Berkaitan dengan masa remaja tentunya terjadi pula perubahan pola fikir dari anak-anak ke masa dewasa. Dimana, setiap individu mulai mengerti rasa tertarik dan empati terhadap lawan jenis. Sehingga pada masa remaja ini, banyak mereka yang mulai mengenal hubungan kisah percintaan atau bisa disebut dengan pacaran.

 

Mengenal Pacaran dan Tujuannya

Siapa yang tidak mengetahui pacaran atau bahkan kalian merupakan salah satu pelakunya?. Nah, Berdasarkan Kamus Besar Bahasa Indonesia (KBBI) pacar adalah teman lawan jenis yang tetap dan mempunyai hubungan berdasarkan cinta kasih yang belum terikat pernikahan.


Lalu apa arti pacaran? Pacaran secara bahasa berarti saling mengasihi atau saling mengenal. Dalam pengertian luasnya pacaran berarti upaya mengenal karakter seorang yang dicintai dengan cara mengadakan tatap muka.  

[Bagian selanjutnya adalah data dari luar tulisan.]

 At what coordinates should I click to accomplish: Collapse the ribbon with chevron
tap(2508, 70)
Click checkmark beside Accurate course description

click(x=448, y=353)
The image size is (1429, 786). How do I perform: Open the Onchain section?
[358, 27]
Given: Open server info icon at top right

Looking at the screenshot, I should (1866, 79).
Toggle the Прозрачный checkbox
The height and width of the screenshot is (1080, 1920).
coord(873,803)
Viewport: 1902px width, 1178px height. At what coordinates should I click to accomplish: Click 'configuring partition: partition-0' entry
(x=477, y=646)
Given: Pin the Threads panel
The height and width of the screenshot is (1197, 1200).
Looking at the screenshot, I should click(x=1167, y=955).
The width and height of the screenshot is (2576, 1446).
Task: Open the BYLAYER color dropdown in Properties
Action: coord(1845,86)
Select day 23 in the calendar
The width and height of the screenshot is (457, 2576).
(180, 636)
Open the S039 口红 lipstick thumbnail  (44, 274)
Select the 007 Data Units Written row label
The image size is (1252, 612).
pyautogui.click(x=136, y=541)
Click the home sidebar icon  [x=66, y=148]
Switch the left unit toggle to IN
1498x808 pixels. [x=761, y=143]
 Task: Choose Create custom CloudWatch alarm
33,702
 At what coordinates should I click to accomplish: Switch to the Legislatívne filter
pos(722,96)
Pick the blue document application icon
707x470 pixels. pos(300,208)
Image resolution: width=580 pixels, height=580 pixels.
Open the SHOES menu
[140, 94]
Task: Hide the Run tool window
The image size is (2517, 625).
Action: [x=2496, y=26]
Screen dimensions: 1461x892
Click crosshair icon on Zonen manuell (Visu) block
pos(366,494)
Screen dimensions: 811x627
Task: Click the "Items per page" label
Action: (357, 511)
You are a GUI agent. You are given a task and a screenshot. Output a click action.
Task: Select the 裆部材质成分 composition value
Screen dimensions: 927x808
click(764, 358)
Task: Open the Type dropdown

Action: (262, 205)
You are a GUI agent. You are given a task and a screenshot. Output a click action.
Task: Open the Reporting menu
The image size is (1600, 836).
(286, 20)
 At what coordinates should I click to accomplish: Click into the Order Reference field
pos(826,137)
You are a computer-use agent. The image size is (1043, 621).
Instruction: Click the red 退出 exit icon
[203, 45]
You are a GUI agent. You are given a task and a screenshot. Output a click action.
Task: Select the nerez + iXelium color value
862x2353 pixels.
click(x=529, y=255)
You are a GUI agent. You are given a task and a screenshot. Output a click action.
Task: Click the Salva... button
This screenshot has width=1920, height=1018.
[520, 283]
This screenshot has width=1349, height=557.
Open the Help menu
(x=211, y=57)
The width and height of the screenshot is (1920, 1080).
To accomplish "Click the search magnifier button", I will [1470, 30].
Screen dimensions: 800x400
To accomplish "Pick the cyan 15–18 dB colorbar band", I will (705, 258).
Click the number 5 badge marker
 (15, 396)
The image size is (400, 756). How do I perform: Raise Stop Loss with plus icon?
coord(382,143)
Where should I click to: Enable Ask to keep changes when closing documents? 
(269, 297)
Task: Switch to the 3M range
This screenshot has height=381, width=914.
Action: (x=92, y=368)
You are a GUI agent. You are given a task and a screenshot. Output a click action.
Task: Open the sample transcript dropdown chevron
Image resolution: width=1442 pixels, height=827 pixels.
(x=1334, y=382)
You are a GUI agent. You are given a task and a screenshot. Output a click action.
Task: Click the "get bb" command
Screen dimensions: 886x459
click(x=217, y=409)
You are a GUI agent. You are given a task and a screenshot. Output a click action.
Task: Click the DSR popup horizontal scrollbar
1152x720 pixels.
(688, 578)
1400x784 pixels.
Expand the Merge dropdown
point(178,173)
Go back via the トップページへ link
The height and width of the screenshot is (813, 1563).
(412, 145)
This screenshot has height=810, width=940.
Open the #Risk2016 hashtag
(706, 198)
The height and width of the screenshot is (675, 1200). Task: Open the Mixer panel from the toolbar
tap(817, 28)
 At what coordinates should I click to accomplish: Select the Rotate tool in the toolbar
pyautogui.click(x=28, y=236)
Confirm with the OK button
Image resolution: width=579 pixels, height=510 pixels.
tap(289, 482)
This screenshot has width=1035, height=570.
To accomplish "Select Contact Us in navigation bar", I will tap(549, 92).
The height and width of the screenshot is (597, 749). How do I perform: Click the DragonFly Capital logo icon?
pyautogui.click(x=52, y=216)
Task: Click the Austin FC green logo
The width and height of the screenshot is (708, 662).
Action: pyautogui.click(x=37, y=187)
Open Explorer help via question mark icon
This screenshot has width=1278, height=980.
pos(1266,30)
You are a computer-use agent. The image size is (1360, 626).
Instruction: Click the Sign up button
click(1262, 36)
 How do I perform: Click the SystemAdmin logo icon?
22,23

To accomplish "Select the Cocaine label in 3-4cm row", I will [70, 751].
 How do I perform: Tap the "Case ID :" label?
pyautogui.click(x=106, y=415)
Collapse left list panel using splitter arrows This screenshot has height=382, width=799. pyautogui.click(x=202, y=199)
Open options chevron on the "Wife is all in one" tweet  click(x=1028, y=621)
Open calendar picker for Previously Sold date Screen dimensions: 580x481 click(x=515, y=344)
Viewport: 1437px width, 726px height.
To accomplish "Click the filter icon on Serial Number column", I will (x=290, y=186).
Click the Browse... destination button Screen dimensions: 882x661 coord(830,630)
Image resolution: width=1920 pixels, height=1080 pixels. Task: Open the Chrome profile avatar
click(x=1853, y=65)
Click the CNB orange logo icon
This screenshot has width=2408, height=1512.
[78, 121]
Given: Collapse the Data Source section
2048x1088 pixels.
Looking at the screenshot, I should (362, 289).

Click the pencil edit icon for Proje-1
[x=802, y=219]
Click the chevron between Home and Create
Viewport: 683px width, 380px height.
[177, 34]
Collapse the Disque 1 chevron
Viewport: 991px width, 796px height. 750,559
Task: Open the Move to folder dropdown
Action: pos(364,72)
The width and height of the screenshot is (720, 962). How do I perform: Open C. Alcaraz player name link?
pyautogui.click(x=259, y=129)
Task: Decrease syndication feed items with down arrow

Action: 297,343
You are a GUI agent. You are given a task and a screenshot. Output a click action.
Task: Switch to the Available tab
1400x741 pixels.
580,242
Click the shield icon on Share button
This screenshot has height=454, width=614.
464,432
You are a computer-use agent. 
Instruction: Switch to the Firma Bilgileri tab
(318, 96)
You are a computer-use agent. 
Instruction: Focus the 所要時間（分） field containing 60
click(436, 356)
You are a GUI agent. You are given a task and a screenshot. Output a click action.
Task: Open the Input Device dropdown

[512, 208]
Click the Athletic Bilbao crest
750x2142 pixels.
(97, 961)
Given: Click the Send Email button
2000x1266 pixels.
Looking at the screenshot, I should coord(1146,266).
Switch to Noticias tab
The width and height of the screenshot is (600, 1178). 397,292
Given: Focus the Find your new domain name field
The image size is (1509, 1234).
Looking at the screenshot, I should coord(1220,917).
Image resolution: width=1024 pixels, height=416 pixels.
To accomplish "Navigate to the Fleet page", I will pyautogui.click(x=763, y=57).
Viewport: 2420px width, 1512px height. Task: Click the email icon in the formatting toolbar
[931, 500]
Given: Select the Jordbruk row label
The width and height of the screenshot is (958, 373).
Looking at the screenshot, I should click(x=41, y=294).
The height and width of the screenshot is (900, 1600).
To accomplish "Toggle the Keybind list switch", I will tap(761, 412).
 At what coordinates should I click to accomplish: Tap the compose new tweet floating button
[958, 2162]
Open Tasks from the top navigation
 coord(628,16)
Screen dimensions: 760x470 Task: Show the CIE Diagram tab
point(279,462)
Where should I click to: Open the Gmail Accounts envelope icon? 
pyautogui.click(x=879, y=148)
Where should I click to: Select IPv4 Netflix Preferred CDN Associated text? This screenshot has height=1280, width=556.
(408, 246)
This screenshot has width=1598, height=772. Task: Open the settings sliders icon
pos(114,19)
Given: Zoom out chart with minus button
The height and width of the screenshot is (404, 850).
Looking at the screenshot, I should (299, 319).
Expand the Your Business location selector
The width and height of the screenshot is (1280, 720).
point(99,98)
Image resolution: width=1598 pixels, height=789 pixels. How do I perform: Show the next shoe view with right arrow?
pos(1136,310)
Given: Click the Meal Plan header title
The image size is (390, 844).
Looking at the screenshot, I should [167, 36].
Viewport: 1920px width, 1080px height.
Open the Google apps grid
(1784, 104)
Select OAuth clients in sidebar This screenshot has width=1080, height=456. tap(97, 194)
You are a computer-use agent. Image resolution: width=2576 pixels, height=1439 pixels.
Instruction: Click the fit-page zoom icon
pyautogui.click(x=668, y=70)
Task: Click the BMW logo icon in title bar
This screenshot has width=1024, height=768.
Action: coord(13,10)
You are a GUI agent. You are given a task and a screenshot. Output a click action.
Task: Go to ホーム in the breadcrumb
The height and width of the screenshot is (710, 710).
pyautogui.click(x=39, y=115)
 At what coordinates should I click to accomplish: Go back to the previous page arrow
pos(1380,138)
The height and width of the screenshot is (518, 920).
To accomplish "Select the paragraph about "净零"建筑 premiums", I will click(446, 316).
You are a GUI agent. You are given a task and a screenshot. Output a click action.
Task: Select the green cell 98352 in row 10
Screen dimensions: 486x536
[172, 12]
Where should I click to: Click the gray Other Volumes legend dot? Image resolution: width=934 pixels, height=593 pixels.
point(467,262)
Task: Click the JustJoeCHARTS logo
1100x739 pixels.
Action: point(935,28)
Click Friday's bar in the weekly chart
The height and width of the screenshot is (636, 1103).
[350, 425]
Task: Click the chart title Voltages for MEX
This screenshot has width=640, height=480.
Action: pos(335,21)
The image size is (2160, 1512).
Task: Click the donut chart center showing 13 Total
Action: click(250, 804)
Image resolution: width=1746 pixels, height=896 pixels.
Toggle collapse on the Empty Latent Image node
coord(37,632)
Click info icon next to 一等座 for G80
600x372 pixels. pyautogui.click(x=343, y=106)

Atau lebih singkatnya, Pacaran merupakan proses perkenalan antara dua insan manusia yang bertujuan untuk mencari kecocokan untuk berkeluarga atau menikah. Namun, dalam praktiknya, pacaran justru sering menimbulkan dampak negatif. Tak sedikit kasus pergaulan bebas, penyimpangan sosial, bahkan perzinahan yang berawal dari hubungan pacaran.

 

Pandangan Psikologi terhadap Pacaran

Lantas bagaimana pandangan Psikologi menanggapi kasus pacaran yang terjadi dikalangan anak-anak muda? Ada hal menarik jika pacaran dilihat dari pandangan Psikologi. 


Dalam perspektif psikologi pacaran sendiri dapat menimbulkan konsentrasi yang baik dan juga bisa menimbulkan konsentrasi yang buruk. Selain itu, pacaran juga bisa mengganggu bahkan mempengaruhi kesehatan fisik, gangguan mental dan lain-lain.


Namun, hal itu terjadi tergantung dari hubungan pasangan yang dijalani. Sehingga dari perspektif psikologi ini dapat disimpulkan bahwa pacaran juga bisa mengganggu konsentrasi belajar para remaja.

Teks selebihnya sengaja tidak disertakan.